Below are some entries. Repeat exactly the lines from the one with "The image size is (979, 711)." through the one with "Task: Tap battery icon of 100% ~ 20% entry", and only those.

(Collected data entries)
━━━━━━━━━━━━━━━━━━━━
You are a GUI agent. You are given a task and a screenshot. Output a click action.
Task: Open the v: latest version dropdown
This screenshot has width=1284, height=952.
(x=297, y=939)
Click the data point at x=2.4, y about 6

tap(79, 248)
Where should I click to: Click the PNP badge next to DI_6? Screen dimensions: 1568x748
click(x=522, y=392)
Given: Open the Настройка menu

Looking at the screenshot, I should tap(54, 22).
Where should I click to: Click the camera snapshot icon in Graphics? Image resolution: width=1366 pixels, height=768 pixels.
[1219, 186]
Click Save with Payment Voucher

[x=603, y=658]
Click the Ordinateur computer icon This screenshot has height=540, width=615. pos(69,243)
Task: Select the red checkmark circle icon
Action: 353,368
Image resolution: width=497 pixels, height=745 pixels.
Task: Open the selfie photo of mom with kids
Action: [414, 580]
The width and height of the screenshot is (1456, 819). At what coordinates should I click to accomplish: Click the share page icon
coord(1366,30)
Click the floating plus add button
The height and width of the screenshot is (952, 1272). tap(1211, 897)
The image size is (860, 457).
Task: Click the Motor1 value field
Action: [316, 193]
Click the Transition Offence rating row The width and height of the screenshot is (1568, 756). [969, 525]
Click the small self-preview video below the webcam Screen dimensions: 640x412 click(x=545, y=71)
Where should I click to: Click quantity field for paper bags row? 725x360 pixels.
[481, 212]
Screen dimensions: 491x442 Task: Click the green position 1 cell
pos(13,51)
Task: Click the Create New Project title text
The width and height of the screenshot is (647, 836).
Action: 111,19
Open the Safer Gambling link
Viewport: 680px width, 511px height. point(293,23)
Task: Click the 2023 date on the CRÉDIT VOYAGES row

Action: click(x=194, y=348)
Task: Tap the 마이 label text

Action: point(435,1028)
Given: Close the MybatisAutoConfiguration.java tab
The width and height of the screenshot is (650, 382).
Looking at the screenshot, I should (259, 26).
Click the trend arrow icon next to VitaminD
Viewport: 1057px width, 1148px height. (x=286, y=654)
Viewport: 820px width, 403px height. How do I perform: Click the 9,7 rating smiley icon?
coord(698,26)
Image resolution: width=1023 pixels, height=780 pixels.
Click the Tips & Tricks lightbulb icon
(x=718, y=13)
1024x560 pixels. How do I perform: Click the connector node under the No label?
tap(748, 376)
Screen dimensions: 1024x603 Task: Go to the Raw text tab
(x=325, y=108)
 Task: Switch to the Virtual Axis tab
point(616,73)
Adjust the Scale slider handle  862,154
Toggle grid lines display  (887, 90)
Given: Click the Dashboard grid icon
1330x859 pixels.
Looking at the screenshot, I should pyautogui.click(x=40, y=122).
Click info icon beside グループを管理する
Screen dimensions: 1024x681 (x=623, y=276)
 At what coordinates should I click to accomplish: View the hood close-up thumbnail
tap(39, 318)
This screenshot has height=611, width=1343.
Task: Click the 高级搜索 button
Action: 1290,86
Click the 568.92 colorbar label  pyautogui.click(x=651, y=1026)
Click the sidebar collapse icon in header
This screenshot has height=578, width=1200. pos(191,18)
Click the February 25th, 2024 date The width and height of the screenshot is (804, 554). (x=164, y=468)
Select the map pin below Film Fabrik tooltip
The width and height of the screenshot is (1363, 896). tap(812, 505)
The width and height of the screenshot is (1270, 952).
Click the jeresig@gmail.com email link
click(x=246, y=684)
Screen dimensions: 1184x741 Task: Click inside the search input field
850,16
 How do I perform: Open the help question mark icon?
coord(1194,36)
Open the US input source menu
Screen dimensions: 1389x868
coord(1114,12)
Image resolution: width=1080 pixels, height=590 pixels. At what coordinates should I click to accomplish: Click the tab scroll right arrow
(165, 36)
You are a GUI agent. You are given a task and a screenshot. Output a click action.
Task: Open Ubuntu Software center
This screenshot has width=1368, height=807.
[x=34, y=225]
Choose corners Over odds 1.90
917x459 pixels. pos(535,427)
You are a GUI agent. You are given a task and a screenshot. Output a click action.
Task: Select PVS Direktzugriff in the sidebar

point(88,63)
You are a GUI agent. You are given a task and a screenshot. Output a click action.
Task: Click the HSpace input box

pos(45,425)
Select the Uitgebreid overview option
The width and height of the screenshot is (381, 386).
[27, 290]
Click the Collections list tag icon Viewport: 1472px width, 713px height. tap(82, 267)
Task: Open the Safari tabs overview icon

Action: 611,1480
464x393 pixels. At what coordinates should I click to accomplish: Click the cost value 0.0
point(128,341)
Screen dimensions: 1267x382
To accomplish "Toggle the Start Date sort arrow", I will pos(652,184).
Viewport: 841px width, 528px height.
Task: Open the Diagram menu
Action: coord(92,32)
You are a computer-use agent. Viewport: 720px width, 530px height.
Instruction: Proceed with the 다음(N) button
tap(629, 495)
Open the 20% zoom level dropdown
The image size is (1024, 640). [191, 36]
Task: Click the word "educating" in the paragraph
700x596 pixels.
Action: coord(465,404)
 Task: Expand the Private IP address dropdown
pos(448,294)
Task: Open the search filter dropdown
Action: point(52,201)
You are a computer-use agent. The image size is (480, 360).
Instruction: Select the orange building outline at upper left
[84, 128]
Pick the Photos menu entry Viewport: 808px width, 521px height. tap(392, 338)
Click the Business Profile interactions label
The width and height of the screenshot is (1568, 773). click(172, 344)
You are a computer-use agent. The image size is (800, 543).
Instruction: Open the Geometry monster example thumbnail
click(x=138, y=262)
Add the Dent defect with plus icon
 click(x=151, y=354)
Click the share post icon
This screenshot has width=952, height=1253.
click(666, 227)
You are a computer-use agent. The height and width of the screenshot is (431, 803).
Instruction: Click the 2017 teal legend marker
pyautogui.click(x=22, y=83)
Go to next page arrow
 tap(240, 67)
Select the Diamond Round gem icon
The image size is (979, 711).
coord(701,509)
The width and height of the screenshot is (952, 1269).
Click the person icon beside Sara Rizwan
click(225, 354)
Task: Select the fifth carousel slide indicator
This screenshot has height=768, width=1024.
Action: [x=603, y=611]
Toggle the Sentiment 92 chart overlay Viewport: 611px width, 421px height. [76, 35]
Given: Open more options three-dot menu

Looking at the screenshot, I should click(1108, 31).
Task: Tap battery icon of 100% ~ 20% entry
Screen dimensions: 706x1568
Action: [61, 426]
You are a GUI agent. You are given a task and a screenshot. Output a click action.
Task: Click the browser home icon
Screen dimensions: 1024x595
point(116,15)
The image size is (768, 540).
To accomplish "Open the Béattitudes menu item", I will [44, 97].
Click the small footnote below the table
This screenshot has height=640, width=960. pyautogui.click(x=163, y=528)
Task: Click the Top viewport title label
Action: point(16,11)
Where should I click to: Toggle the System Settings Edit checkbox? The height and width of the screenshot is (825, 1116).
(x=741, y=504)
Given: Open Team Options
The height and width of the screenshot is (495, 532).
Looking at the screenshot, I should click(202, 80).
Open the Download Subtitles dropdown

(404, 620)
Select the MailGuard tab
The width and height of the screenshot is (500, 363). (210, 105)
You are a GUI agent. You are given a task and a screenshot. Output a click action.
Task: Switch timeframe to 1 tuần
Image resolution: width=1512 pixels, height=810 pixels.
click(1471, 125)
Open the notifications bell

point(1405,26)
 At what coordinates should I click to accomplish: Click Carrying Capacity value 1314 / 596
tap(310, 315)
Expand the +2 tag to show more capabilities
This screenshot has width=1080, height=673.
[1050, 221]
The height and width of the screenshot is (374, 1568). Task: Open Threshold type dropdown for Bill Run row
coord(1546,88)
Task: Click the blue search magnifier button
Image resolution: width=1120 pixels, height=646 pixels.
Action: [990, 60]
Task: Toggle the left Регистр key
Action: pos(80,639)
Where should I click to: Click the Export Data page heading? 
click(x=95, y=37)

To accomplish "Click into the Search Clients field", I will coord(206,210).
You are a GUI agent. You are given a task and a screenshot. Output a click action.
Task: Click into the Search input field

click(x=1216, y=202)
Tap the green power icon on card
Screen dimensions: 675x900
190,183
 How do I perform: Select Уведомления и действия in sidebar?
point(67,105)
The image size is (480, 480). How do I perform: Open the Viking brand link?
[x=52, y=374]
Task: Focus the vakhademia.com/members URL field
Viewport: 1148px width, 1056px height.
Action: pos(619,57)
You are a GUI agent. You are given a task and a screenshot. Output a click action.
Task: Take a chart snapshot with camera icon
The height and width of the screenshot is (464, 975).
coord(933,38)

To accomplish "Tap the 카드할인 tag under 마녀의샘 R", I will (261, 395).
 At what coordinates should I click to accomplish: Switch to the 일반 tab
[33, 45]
━━━━━━━━━━━━━━━━━━━━
◆ **EXPECTED ANSWER**
The image size is (979, 711).
coord(701,509)
The width and height of the screenshot is (952, 1269).
Click the person icon beside Sara Rizwan
click(225, 354)
Task: Select the fifth carousel slide indicator
This screenshot has height=768, width=1024.
Action: [x=603, y=611]
Toggle the Sentiment 92 chart overlay Viewport: 611px width, 421px height. [76, 35]
Given: Open more options three-dot menu

Looking at the screenshot, I should click(1108, 31).
Task: Tap battery icon of 100% ~ 20% entry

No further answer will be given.